Gabo’s work appears in such scattered venues as New York’s MOMA, the Guggenheim Museum, the Hirshhorn in Washington, and the Rotterdam branch of De Bijenkorf department store, which commissioned a 25-metre-high freestanding metal sculpture. But the largest collection of Gabo's work is actually here in the UK in the Tate Galleries. And, using material from its archives, Tate Publishing has brought out a new book on the artist this month.

Gabo's  Two Cubes in the Tate Modern. Source: Phoebe Taplin.

Gabo's  Two Cubes (1930),  which is on display in the Tate Modern, illustrates Gabo's idea of constructing an object's inner space. The cubes are made of painted wood, one solid and one inverted. This idea was central to his philosophy of sculpture. As his brother Alexei explained in a 1964 biography: “Its function was not to delimit the boundaries of things but to show the trends of hidden rhythms and forces in them.”

Born as Naum Pevsner in Russia in 1890, he changed his name to Gabo in 1915 to distinguish himself from his other brother, Antoine Pevsner, who was also an artist. Together they wrote the 1920 Realistic Manifesto, which rejected a millennium of “static” art, in favour of a new element in visual art: "kinetic rhythms, as the basis of our perception of real time.”

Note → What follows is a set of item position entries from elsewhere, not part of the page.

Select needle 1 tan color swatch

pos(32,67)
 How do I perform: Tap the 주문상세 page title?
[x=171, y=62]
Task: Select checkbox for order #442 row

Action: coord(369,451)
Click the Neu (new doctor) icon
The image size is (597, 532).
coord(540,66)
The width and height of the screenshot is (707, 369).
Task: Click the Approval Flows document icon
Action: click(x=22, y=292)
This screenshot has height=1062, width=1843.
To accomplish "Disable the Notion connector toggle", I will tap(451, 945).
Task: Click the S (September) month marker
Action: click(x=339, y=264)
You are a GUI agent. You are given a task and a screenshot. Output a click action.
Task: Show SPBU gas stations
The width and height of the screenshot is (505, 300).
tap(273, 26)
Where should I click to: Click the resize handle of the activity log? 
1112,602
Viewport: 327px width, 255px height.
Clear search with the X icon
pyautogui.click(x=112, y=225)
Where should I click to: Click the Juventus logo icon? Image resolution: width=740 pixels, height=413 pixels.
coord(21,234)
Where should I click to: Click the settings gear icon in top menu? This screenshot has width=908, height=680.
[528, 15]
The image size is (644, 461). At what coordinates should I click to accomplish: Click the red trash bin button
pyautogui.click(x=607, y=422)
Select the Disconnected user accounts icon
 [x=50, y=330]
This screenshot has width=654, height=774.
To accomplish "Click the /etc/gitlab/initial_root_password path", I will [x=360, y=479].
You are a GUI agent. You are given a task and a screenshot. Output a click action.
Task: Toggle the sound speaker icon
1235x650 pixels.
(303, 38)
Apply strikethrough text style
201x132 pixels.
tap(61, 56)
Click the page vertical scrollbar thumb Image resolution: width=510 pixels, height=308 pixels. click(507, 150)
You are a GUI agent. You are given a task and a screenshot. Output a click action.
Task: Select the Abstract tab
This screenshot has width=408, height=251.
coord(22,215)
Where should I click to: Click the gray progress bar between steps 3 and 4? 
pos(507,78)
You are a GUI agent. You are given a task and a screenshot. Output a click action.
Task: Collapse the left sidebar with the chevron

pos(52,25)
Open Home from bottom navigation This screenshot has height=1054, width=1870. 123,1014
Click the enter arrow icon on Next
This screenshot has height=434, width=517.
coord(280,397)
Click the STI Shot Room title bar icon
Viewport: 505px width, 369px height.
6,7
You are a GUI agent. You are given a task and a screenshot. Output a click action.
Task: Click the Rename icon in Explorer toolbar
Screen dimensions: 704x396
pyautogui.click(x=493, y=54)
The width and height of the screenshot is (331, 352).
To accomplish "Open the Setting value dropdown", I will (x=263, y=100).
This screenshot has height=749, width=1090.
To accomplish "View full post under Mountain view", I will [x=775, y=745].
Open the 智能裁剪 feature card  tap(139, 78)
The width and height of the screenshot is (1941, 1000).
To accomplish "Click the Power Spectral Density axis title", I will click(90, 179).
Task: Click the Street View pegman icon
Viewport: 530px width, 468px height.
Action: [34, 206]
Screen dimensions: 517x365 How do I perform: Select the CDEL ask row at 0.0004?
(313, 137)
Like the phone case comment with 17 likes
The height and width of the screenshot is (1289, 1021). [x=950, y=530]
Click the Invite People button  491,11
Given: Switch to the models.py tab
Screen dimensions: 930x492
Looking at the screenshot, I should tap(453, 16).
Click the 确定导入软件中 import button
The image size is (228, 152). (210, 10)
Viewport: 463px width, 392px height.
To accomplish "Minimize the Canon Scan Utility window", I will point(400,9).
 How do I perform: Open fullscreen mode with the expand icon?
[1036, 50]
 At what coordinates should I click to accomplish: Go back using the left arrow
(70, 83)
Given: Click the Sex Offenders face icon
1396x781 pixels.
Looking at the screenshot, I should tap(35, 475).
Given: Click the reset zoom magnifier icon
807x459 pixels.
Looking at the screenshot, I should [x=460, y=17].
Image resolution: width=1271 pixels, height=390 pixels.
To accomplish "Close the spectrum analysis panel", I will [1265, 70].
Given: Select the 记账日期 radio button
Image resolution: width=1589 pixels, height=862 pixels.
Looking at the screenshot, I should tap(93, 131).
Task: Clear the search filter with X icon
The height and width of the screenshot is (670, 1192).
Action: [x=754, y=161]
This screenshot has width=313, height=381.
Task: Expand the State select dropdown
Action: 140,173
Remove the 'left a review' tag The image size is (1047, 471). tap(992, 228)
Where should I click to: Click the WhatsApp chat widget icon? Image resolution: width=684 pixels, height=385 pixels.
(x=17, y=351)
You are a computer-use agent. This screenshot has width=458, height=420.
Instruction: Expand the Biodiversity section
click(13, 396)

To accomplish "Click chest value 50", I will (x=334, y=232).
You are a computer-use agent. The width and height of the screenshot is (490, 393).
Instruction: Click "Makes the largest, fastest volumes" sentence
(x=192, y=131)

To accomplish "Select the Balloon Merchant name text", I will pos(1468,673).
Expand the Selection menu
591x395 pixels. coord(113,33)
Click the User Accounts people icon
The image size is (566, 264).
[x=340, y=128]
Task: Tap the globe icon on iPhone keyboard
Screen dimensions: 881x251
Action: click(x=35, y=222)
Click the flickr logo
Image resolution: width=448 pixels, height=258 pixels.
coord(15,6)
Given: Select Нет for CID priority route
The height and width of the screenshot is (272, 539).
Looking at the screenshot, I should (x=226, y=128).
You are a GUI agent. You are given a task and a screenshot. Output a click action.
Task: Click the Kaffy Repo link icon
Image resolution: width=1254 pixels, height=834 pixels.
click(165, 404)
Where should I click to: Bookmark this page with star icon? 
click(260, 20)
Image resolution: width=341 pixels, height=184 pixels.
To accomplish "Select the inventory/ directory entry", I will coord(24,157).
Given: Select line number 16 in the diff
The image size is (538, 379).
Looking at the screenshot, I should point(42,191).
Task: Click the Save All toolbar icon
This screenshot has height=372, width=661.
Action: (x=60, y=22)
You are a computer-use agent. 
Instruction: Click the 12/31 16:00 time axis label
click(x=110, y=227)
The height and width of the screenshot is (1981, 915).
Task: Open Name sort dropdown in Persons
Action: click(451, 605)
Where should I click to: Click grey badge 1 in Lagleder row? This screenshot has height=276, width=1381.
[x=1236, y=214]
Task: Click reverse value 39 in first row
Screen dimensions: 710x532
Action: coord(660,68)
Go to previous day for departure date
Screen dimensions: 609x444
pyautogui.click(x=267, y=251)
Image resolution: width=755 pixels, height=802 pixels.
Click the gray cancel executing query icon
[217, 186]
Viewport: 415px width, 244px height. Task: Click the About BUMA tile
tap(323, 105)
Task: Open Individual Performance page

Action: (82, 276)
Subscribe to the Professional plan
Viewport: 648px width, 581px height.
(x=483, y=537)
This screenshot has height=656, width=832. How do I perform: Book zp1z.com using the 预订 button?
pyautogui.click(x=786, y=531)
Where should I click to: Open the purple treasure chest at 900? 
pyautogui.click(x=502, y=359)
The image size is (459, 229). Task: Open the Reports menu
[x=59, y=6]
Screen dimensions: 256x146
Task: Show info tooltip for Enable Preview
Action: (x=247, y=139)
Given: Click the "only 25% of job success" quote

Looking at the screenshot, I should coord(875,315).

Gabo was involved in many collaborations. In the 1920s, he worked with Diaghilev, founder of the Ballet Russe, to produce a geometric, transparent set for a ballet. In the 1930s he entered an architectural design into the competition to build the new “Palace of the Soviets”. He also lived a somewhat nomadic life. In 1922, he moved to Berlin to take part in the “First Russian Art Exhibition", where he lived for a decade. Gabo moved again, to Paris, and then spent ten years from 1936 in England, where he edited artistic journals and married Miriam Israels. He became part of a famously creative group, while living in Cornwall. There is a fabulous beach photo taken in 1942 of Gabo in his swimming trunks, dangling seaweed above abstract artist, Ben Nicholson, who is sat on the sand with a sunhat and dog. In 1946 he moved to the United States where he lectured at Yale, Harvard and Chicago, took American citizenship in 1952 and died in Connecticut in 1977.

Also in the Tate Modern is Gabo's “Spheric Theme (Penetrated Variation)”, created during the artists years in Cornwall in the 1930s. A single sheet of bronze forms a rounded shape, bisected by a flat square. Gabo was to work and rework this form over decades. He wrote about his spheric-theme series: “I enclose the space in one curved continuous surface … and give the space the curved character which it has in my perception.”

The pioneering constructivist ideas that Gabo brought from Russia were to have an incalculable effect on art in Britain and also in the USA. The critic and poet, Herbert Read in 1942 had called Gabo’s dynamic Spiral Theme, “the highest point ever reached by the aesthetic intuition of man.”

In his later years, his thoughts returned increasingly to his childhood in Bryansk, as he wrote in a memoir, to the “image of myself as a young boy, saturated to the core by Russia, its people, its nature, its songs, its language, its land and sky…”

Over the years, Gabo created some of the 20th century’s iconic sculptural images. “Constructed Head No. 2” is probably his most recognisable image, a geometric bust made from intersecting flat pieces of metal. From a small cardboard model in 1916, this figure grew to a two-metre steel head in 1966, when Gabo refers to it in his diary as “my child.” In the same year, Christopher Cornford of London’s Royal College of Art described the figure, at the opening of the Gabo exhibition at the Tate, as a modern “Madonna of the Annunciation”, embodying “in her very structure the most beautiful and profound discovery of 20th century art”.